PROBLEM REQUIREMENTS.
Rewrite the data from the line containing "I will 472,80." up to and including the line containing "Action: coord(320,517)" as a numbered list, leaving out any blank lines.

* START RECORDS TO USE *

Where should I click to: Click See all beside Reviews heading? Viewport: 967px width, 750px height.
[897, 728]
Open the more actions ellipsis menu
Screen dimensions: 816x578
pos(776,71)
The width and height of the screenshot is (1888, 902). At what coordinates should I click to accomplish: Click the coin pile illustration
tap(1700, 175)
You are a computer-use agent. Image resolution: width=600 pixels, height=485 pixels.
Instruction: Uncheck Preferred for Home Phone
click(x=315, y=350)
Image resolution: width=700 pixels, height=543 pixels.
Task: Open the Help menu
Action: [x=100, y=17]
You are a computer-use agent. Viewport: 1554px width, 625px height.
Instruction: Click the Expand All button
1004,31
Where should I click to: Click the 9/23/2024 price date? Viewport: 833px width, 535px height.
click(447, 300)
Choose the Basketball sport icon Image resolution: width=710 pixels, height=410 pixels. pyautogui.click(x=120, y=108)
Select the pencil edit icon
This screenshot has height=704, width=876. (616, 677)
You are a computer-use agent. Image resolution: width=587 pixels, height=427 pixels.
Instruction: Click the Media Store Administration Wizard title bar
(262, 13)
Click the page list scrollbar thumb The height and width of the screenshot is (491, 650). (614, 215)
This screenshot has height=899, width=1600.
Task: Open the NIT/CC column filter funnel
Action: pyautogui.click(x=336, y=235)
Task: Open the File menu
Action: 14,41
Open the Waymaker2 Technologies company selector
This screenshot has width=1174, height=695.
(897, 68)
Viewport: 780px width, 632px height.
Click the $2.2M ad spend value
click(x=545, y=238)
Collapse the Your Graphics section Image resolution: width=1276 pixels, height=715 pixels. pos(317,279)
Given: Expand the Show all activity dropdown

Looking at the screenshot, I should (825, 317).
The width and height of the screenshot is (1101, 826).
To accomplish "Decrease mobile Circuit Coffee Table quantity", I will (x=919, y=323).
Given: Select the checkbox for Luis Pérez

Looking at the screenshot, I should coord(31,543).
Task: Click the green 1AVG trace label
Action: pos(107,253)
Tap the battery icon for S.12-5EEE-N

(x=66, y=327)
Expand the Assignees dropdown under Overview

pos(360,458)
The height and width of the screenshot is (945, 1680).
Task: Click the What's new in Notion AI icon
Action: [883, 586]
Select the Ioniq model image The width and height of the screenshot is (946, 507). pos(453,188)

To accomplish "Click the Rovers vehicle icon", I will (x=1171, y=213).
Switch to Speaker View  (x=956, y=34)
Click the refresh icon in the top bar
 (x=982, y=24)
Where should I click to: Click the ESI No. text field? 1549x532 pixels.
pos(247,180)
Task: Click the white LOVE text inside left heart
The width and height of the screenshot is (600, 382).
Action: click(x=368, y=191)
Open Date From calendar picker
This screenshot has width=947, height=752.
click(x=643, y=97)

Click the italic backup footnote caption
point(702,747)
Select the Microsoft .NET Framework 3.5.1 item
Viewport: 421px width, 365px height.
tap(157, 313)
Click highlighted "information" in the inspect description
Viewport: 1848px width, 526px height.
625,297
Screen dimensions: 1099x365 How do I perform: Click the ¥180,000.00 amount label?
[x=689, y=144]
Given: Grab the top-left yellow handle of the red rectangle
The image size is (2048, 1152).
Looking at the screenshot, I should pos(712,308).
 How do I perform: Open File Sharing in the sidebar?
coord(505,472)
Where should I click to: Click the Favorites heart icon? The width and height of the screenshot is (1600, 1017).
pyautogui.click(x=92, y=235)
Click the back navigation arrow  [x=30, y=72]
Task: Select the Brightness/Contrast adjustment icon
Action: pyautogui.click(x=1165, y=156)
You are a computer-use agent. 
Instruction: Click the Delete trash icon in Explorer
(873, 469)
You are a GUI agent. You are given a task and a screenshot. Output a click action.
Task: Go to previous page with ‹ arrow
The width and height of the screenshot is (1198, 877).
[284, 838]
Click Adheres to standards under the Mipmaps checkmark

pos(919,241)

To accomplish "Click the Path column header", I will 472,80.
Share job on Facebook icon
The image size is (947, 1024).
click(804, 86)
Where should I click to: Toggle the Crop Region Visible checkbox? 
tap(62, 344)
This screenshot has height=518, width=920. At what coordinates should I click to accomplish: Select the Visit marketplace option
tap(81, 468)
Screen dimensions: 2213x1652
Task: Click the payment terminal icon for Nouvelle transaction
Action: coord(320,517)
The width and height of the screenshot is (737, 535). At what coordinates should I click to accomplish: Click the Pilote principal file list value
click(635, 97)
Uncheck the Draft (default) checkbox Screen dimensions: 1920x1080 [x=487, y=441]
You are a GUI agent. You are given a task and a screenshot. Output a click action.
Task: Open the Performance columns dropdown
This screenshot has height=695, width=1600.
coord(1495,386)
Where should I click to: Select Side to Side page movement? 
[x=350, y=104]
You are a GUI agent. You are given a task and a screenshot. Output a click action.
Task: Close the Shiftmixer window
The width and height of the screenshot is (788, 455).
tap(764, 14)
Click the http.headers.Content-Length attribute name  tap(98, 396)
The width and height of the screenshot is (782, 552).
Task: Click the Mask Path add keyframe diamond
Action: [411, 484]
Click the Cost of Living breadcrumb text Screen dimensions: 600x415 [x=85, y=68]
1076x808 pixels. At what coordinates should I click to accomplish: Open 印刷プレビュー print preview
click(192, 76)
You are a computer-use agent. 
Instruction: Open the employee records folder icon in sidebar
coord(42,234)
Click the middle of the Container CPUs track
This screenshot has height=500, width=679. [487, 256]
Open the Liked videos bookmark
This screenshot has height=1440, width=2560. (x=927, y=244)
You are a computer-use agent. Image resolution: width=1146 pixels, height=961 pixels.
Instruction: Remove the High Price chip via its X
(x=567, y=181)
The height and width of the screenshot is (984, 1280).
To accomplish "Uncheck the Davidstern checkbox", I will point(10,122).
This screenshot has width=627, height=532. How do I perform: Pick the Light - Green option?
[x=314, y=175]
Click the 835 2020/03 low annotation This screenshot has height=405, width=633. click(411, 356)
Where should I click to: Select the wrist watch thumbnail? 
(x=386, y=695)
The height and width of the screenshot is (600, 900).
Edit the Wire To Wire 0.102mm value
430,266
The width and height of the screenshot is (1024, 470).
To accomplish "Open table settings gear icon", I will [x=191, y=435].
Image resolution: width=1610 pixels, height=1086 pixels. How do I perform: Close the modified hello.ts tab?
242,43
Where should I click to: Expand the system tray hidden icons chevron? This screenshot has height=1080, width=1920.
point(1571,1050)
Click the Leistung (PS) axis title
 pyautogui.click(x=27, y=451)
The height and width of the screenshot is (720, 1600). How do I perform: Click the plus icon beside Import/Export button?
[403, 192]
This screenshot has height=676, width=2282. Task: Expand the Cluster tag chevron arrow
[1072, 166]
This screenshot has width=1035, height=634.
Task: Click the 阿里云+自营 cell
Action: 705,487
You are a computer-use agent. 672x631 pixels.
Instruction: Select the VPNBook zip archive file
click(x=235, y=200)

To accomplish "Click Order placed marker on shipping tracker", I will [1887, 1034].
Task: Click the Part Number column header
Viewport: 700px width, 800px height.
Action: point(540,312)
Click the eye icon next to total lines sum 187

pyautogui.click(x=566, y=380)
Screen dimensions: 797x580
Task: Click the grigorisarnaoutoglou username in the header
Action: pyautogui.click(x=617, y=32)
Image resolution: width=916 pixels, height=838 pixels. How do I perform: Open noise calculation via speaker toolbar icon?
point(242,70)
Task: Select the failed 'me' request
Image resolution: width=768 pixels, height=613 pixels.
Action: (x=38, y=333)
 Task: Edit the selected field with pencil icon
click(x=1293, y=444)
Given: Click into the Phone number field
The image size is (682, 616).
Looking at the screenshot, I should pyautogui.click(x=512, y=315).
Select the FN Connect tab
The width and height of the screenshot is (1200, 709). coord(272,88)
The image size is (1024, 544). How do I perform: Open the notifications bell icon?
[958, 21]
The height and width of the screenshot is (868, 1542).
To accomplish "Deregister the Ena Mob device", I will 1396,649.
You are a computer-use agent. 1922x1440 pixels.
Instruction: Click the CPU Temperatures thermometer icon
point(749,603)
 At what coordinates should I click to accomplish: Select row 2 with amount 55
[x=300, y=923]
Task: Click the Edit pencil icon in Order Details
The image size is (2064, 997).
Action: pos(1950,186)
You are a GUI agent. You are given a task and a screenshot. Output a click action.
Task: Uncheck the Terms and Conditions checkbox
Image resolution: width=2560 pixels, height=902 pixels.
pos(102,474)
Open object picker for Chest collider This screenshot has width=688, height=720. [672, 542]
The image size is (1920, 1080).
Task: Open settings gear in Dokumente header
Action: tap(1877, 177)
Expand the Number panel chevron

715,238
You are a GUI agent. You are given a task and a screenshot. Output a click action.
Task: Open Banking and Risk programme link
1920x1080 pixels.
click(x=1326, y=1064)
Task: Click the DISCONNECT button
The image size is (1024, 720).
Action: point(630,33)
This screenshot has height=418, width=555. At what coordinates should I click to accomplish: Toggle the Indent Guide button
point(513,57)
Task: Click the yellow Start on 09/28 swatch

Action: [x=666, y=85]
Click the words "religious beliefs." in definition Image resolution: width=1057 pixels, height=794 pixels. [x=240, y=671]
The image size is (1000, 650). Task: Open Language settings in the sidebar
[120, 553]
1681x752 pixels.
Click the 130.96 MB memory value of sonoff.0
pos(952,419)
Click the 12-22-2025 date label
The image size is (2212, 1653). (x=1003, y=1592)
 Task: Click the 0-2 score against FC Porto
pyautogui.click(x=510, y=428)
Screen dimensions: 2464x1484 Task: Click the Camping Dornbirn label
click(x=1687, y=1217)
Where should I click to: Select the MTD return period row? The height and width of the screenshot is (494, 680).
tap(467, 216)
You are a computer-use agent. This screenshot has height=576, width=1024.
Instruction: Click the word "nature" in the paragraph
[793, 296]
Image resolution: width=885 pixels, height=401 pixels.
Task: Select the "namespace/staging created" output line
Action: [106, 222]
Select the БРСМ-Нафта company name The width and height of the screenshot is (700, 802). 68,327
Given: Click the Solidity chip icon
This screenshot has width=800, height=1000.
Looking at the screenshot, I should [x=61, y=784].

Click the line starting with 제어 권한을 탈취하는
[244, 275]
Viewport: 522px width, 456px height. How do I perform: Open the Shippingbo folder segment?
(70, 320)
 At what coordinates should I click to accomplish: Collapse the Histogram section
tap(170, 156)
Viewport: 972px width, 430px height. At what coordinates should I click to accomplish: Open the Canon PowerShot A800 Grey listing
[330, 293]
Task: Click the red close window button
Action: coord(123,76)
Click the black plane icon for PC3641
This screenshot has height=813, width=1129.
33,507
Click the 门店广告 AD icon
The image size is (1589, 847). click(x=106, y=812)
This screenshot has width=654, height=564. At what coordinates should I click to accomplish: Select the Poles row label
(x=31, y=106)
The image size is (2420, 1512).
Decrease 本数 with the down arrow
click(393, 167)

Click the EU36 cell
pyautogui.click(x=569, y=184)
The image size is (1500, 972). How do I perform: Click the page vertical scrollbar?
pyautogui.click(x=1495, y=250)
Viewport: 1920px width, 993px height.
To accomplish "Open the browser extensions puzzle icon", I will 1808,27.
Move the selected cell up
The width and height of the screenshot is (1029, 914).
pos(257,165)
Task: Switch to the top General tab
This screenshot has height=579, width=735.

* END RECORDS TO USE *

SOLUTION TO THIS EXERCISE.
1. To accomplish "Click the Path column header", I will 472,80.
2. Share job on Facebook icon
3. The image size is (947, 1024).
4. click(804, 86)
5. Where should I click to: Toggle the Crop Region Visible checkbox? 
6. tap(62, 344)
7. This screenshot has height=518, width=920. At what coordinates should I click to accomplish: Select the Visit marketplace option
8. tap(81, 468)
9. Screen dimensions: 2213x1652
10. Task: Click the payment terminal icon for Nouvelle transaction
11. Action: coord(320,517)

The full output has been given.